Chronic kidney disease (CKD) imposes a significant burden on healthcare systems worldwide, and diabetes is a major risk factor for CKD. There is currently no consensus in Hong Kong regarding the prioritisation of early identification and intervention for CKD. A comprehensive and Hong Kong–specific diabetes and CKD treatment guideline is also lacking. A multidisciplinary group of experts discussed issues surrounding the current management of CKD and reviewed evidence in the context of local experience to support recommendations. The experts used a modified Delphi approach to finalise recommendations. Consensus was regarded as ≥75% acceptability among all expert panel members. The panel members finalised 14 CKD-focused consensus statements addressing disease definition, screening, disease monitoring, lifestyle management, and treatment strategies. The recommendations provided are relevant to the Hong Kong healthcare setting and can be used as a guide by physicians across various specialties to facilitate the appropriate management of CKD.

[Abstract in Chinese]

Introduction

Chronic kidney disease (CKD) is a leading cause of mortality that affects >800 million people worldwide, and its burden is the greatest among individuals with a lower socio-economic status.1 In Hong Kong, survey data from 2020 to 2022 showed that 0.7% of the general population aged ≥15 years had a confirmed diagnosis of renal impairment.2

Chronic kidney disease is classified into five stages; stages 4 and 5 have a considerably increased risk of death or risk of cardiovascular events.3 Early detection of CKD in adults can prevent progression to kidney failure, while early identification by screening provides an opportunity to stratify patients according to risk, thereby enabling treatment that can modify the disease course.3 Diabetes is a leading risk factor for CKD; >40% of people with diabetes will develop CKD, and many of these people will require dialysis and transplantation.4 Considering the increasing prevalence of diabetes,4 it is important to develop comprehensive guidelines for the treatment of diabetes and CKD.

In Hong Kong, there has been no consensus on prioritising early identification and intervention for CKD. Guidelines for early CKD evaluation and management have not been universally adopted, due to a lack of incentives.5 This article documents the findings of an expert panel established to formulate the first consensus recommendations for CKD screening and management in Hong Kong, with the intention of providing practical guidance to local healthcare practitioners based on evidence and expert opinion.

Methods

Literature search

A search of PubMed was conducted to identify peer-reviewed articles regarding CKD screening and treatment.
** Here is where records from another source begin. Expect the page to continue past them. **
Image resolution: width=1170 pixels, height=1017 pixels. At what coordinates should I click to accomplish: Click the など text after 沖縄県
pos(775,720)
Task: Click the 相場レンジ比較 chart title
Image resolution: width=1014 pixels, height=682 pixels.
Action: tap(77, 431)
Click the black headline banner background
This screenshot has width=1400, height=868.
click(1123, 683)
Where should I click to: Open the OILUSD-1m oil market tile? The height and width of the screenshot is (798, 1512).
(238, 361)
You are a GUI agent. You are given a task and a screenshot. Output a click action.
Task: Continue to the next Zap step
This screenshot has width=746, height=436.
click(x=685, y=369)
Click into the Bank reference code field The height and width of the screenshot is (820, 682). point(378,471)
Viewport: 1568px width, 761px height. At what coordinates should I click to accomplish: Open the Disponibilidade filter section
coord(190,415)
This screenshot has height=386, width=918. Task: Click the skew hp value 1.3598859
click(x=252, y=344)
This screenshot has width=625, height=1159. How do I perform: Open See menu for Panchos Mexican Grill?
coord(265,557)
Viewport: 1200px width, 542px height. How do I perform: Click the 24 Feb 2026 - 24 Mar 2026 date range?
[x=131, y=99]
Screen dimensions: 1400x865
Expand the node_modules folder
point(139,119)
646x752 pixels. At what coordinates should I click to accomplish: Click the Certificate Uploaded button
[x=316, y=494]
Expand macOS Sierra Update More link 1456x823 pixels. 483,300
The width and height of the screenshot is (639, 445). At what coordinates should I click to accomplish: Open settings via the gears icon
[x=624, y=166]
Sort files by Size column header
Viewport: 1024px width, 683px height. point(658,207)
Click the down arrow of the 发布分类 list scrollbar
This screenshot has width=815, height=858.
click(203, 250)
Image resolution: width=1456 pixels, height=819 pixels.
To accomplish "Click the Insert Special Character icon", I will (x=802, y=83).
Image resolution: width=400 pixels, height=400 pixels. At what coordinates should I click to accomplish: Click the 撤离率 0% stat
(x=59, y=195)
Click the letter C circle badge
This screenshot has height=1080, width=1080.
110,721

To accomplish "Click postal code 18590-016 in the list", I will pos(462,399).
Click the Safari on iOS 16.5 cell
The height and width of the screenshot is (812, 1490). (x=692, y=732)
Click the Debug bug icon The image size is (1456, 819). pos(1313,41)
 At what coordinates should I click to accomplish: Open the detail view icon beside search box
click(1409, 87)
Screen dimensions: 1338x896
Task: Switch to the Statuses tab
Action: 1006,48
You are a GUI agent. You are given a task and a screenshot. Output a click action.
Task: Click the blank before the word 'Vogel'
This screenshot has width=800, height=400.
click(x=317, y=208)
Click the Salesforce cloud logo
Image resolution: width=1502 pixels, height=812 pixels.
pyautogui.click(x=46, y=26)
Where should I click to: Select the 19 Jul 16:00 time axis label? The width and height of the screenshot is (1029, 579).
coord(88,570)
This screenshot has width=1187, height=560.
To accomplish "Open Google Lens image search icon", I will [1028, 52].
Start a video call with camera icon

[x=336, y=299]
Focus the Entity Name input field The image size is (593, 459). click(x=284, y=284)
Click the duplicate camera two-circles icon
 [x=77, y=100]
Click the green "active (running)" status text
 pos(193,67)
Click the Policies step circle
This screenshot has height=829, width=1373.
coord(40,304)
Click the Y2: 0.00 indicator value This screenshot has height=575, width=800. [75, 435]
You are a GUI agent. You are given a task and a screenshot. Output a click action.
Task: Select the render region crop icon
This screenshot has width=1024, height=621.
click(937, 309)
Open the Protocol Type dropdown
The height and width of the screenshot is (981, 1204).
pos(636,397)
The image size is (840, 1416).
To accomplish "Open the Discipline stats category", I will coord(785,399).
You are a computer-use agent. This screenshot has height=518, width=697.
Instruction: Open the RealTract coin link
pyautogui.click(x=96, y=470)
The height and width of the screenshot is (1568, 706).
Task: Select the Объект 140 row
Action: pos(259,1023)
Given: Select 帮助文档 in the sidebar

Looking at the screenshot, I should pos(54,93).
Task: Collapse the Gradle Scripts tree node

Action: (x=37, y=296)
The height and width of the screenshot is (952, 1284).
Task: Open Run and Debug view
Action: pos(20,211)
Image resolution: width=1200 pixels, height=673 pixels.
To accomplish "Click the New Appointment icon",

Local (ie, Hong Kong or Chinese study populations) English-language publications from January 2017 to September 2022 were retrieved. Publication types were limited to clinical trials (ie, randomised controlled or controlled clinical trials), practice guidelines, and meta-analyses or systematic reviews.

Consensus method

In accordance with published international guidelines4 6 7 8 and literature search results, consensus development leaders (first author and last author) drafted a set of preliminary statements concerning the definition, screening, and management of CKD. Twelve Hong Kong experts (nephrologists, endocrinologists, and family medicine specialists from public hospitals and private clinics) were invited to join the development leaders to form a 14-member consensus expert panel. All panel members were tasked with reviewing the draft statements in the context of current local practice and available evidence, and then discussed those statements during two expert meetings held in October and November 2022.

The consensus statements were developed through a modified Delphi process. Panellists evaluated each draft statement using a 5-point Likert scale (A: accept completely; B: accept with some reservations; C: accept with major reservations; D: reject with reservations; E: reject completely). When necessary, statements were modified, and a second vote was conducted. A consensus was recorded if ≥75% of the group accepted a statement completely or with reservations. When applicable, the level of evidence was evaluated using the Oxford Centre for Evidence-Based Medicine 2011 Levels of Evidence.9 10

Consensus statements

In total, 14 statements met the threshold for consensus; these are summarised in Table 1.

Table 1. Summary of Hong Kong consensus recommendations on the management of chronic kidney disease

Disease definition

Statement 1: Chronic kidney disease is defined as abnormalities of kidney structure or function with health implications, which are present for ≥3 months.

Chronic kidney disease stages 1 and 2 are characterised by structural abnormalities and persistent proteinuria, albuminuria, or haematuria. Patients present with a normal to mildly decreased estimated glomerular filtration rate (eGFR) of ≥60 mL/min/1.73 m², as well as other markers of kidney disease. Stage 3 is characterised by impaired kidney function, defined as an eGFR between 30 and 59 mL/min/1.73 m² on at least two occasions ≥3 months apart, irrespective of other markers of kidney disease. Stage 4 is defined as a severely reduced eGFR (15-29 mL/min/1.73 m²), and stage 5 is considered kidney failure (eGFR <15 mL/min/1.73 m²).3

Most patients with early CKD are asymptomatic and unaware of their disease. Diagnosis is often based on incidental findings during routine medical examinations. The detection of CKD in its early stages could lead to timely interventions, avoid inappropriate exposure to nephrotoxic agents, and delay CKD progression.3

Screening

Statement 2: People with hypertension, diabetes or cardiovascular disease should be screened for chronic kidney disease.

The screening of patients with higher CKD risk provides an opportunity to modify the disease course. Hypertension, diabetes, and cardiovascular diseases each has a single intermingled cause-and-effect relationship with CKD.1 Hypertension is a common cause of CKD, particularly in older adults, as well as a risk factor for faster progression of kidney disease.3 The Hong Kong Renal Registry lists hypertension as the third most common cause of renal replacement therapy in Hong Kong.11

In Hong Kong, diabetes is the most common primary aetiology leading to renal replacement therapy (49.6%).11 It has also been identified as a risk factor for CKD; most patients with stages 1 and 2 CKD are asymptomatic (36.0% and 47.1%, respectively).12 This recommendation is consistent with the 2019 Hong Kong College of Physicians Clinical Practice Guidelines for the Provision of Renal Services in Hong Kong.13

Statement 3: Chronic kidney disease screening and risk stratification must consist of a combined assessment of estimated glomerular filtration rate and albuminuria (ie, urine albumin-creatinine ratio). If urine albumin-creatinine ratio assessments are not feasible or available, screening with spot urine albumin concentration, urine protein-creatinine ratio, or urine protein dipstick test may be regarded as alternatives.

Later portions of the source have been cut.